Orange County’s video game developers are like kids in an arcade.
They’ve never seen their prospects look so good, even by the standards of the growing video game business.
The current crop of game consoles and handheld players make for the broadest market yet in the four-decade history of video games.
“For independents like us who are putting out two, three, maybe four titles a year, I think there’s tremendous growth,” said Brian Fargo, founder and chief executive of Newport Beach-based inXile Entertainment Inc. and a veteran of the business dating back to the early 1980s.
Video games, which go in cycles based on the release of consoles and handheld devices, are at the starting point of the next go-round.
Nintendo Co. and Sony Corp. recently came out with their latest consoles. At the same time, older consoles,Sony’s earlier PlayStation 2 and Microsoft Corp.’s Xbox 360,are holding their own. In prior transitions, old consoles tended to fall by the wayside.
Wide Audience
The result is a wide-ranging market, from grown-ups playing edgier games on PlayStation and Xbox to families gravitating to Nintendo’s new Wii console and kids fixated by Nintendo’s handheld DS player.
“There are many more channels to develop for, more than there has ever been,” said Jason Della Rocca, executive director of the Mount Royal, N.J.-based International Game Developers Association.
There’s another option: the Web.
Last week, Irvine’s Blizzard Entertainment, part of France’s Vivendi, came out with the latest version of its “World of Warcraft” game, in which millions of players face off over the Internet.
Analysts expect Blizzard to sell millions of copies at $20 each. It’s another $15 per month to play online.
OC counts a handful of game developers, led by Blizzard. Others include Newport Beach-based Foundation 9 Entertainment Inc. and Irvine’s Point of View Inc.
The range of game devices now out could spur a wave of speculative development, inXile’s Fargo said.
Developing a game for Xbox or PlayStation 3, which came out in limited release for the holidays, costs $7 million on average and can go as high as $50 million, he said.
For Wii (pronounced “we”) or the handheld DS, games cost $1 million or less, Fargo said.
“We can take a concept creatively and get it on the system for not a lot of money,” he said. “We can experiment, we can move quickly and we don’t have to risk everything you’ve worked on.”
Wii and DS are getting a lot of attention for their broad appeal.
“PlayStation 3 and the Xbox are going bigger, badder,” said Jon Goldman, chief executive of Foundation 9 Entertainment. “Wii is about playability and fun,it’s not the graphics. The game-playing market is large and diverse enough that both of those needs are valid.”
Last year, $12 billion in game devices, software and accessories were sold, according to market researcher NPD Group Inc.
At inXile, hopes are high for the console version of the quirky Internet game “Line Rider,” created by a Slovenian student as a project in an illustration class.
Like an interactive Etch-A-Sketch, players create a field of twists and turns and then set a sled-rider loose to navigate them.
Nearly 13,000 player creations have turned up on YouTube since September.
“Clearly they’ve scratched a nerve,” Fargo said. “We’re going to make it a game but keep the toy of it.”
InXile bought the rights to make versions of the game for Wii and DS. They’re due in spring, Fargo said.

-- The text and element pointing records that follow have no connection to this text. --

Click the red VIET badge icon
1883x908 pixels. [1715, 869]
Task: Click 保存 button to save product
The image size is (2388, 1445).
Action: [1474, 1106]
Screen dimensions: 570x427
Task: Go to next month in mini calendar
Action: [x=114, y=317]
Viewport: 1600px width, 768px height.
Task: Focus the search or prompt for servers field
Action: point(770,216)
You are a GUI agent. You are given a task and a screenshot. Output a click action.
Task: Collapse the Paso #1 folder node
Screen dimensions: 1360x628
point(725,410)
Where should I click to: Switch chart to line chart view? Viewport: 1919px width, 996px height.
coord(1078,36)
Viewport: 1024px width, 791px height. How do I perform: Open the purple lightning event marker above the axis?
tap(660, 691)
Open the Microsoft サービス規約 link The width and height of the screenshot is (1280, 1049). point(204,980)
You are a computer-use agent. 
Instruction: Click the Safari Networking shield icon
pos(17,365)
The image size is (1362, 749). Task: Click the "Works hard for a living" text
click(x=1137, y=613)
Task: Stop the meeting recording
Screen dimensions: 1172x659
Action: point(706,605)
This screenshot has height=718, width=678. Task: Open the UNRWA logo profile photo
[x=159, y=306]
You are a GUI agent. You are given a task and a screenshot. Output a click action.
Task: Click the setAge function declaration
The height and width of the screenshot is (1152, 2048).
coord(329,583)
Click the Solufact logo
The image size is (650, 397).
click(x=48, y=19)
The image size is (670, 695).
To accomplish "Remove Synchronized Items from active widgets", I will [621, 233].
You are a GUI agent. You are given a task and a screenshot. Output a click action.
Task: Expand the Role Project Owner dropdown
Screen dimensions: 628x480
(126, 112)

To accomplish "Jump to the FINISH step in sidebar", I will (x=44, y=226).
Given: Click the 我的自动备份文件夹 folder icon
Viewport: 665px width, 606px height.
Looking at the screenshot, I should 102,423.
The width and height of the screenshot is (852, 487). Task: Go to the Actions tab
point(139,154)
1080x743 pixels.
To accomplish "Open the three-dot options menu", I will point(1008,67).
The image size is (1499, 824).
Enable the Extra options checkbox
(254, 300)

Developers have to place bets on which console to develop for, Foundation 9’s Goldman said, though the risks aren’t as high as they were during the last console cycle.
They also face big competition from games from console makers as well as from Redwood City-based Electronic Arts Inc.
The broad scope of the current crop of consoles has leveled the playing field some, said Rob Sandberg, director of business development for Point of View.
The developer is hedging its bets with a push for Wii as well as games for PlayStation. Last week, it started shipping a PlayStation game based on the TV series “The Shield.”